The input section start

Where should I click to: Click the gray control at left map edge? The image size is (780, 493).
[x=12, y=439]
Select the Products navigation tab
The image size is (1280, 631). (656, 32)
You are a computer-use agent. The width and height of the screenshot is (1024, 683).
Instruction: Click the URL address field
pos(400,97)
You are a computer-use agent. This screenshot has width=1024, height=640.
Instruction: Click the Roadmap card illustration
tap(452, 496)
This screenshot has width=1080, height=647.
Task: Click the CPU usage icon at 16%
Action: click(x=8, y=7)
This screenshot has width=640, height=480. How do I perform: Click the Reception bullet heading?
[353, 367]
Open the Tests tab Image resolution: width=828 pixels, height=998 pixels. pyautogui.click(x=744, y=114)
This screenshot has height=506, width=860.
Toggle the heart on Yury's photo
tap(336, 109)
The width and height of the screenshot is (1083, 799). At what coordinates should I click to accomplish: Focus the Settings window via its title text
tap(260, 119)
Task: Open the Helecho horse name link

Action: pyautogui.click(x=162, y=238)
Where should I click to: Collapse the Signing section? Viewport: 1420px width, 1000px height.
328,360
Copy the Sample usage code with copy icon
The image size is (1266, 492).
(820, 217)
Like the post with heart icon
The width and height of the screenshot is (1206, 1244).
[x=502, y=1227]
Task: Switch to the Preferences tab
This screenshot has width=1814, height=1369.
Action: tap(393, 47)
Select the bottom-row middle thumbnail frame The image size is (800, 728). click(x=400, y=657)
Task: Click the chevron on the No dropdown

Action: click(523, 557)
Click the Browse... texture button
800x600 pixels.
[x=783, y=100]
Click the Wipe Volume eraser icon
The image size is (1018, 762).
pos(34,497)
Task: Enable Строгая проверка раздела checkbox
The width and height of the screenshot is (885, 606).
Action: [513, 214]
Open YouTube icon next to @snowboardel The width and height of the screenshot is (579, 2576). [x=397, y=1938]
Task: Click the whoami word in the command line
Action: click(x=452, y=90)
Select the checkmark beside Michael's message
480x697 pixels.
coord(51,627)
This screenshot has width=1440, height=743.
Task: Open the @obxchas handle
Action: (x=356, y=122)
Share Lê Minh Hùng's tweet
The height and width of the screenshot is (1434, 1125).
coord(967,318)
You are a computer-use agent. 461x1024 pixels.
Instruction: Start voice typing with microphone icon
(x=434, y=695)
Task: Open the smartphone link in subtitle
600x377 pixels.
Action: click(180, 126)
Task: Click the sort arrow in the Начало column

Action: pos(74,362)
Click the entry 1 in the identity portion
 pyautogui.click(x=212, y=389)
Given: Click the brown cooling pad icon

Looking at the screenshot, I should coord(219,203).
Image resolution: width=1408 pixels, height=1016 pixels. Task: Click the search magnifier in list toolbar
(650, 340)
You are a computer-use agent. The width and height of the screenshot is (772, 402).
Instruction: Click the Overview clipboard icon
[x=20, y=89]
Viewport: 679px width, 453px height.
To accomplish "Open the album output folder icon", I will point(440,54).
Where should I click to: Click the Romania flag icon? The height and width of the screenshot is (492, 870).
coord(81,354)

The input section end

*What you will do*
Copy out the whole listing, exactly as written.

*The answer*
Where should I click to: Click the gray control at left map edge? The image size is (780, 493).
[x=12, y=439]
Select the Products navigation tab
The image size is (1280, 631). (656, 32)
You are a computer-use agent. The width and height of the screenshot is (1024, 683).
Instruction: Click the URL address field
pos(400,97)
You are a computer-use agent. This screenshot has width=1024, height=640.
Instruction: Click the Roadmap card illustration
tap(452, 496)
This screenshot has width=1080, height=647.
Task: Click the CPU usage icon at 16%
Action: click(x=8, y=7)
This screenshot has width=640, height=480. How do I perform: Click the Reception bullet heading?
[353, 367]
Open the Tests tab Image resolution: width=828 pixels, height=998 pixels. pyautogui.click(x=744, y=114)
This screenshot has height=506, width=860.
Toggle the heart on Yury's photo
tap(336, 109)
The width and height of the screenshot is (1083, 799). At what coordinates should I click to accomplish: Focus the Settings window via its title text
tap(260, 119)
Task: Open the Helecho horse name link

Action: pyautogui.click(x=162, y=238)
Where should I click to: Collapse the Signing section? Viewport: 1420px width, 1000px height.
328,360
Copy the Sample usage code with copy icon
The image size is (1266, 492).
(820, 217)
Like the post with heart icon
The width and height of the screenshot is (1206, 1244).
[x=502, y=1227]
Task: Switch to the Preferences tab
This screenshot has width=1814, height=1369.
Action: tap(393, 47)
Select the bottom-row middle thumbnail frame The image size is (800, 728). click(x=400, y=657)
Task: Click the chevron on the No dropdown

Action: click(523, 557)
Click the Browse... texture button
800x600 pixels.
[x=783, y=100]
Click the Wipe Volume eraser icon
The image size is (1018, 762).
pos(34,497)
Task: Enable Строгая проверка раздела checkbox
The width and height of the screenshot is (885, 606).
Action: [513, 214]
Open YouTube icon next to @snowboardel The width and height of the screenshot is (579, 2576). [x=397, y=1938]
Task: Click the whoami word in the command line
Action: click(x=452, y=90)
Select the checkmark beside Michael's message
480x697 pixels.
coord(51,627)
This screenshot has width=1440, height=743.
Task: Open the @obxchas handle
Action: (x=356, y=122)
Share Lê Minh Hùng's tweet
The height and width of the screenshot is (1434, 1125).
coord(967,318)
You are a computer-use agent. 461x1024 pixels.
Instruction: Start voice typing with microphone icon
(x=434, y=695)
Task: Open the smartphone link in subtitle
600x377 pixels.
Action: click(180, 126)
Task: Click the sort arrow in the Начало column

Action: pos(74,362)
Click the entry 1 in the identity portion
 pyautogui.click(x=212, y=389)
Given: Click the brown cooling pad icon

Looking at the screenshot, I should coord(219,203).
Image resolution: width=1408 pixels, height=1016 pixels. Task: Click the search magnifier in list toolbar
(650, 340)
You are a computer-use agent. The width and height of the screenshot is (772, 402).
Instruction: Click the Overview clipboard icon
[x=20, y=89]
Viewport: 679px width, 453px height.
To accomplish "Open the album output folder icon", I will point(440,54).
Where should I click to: Click the Romania flag icon? The height and width of the screenshot is (492, 870).
coord(81,354)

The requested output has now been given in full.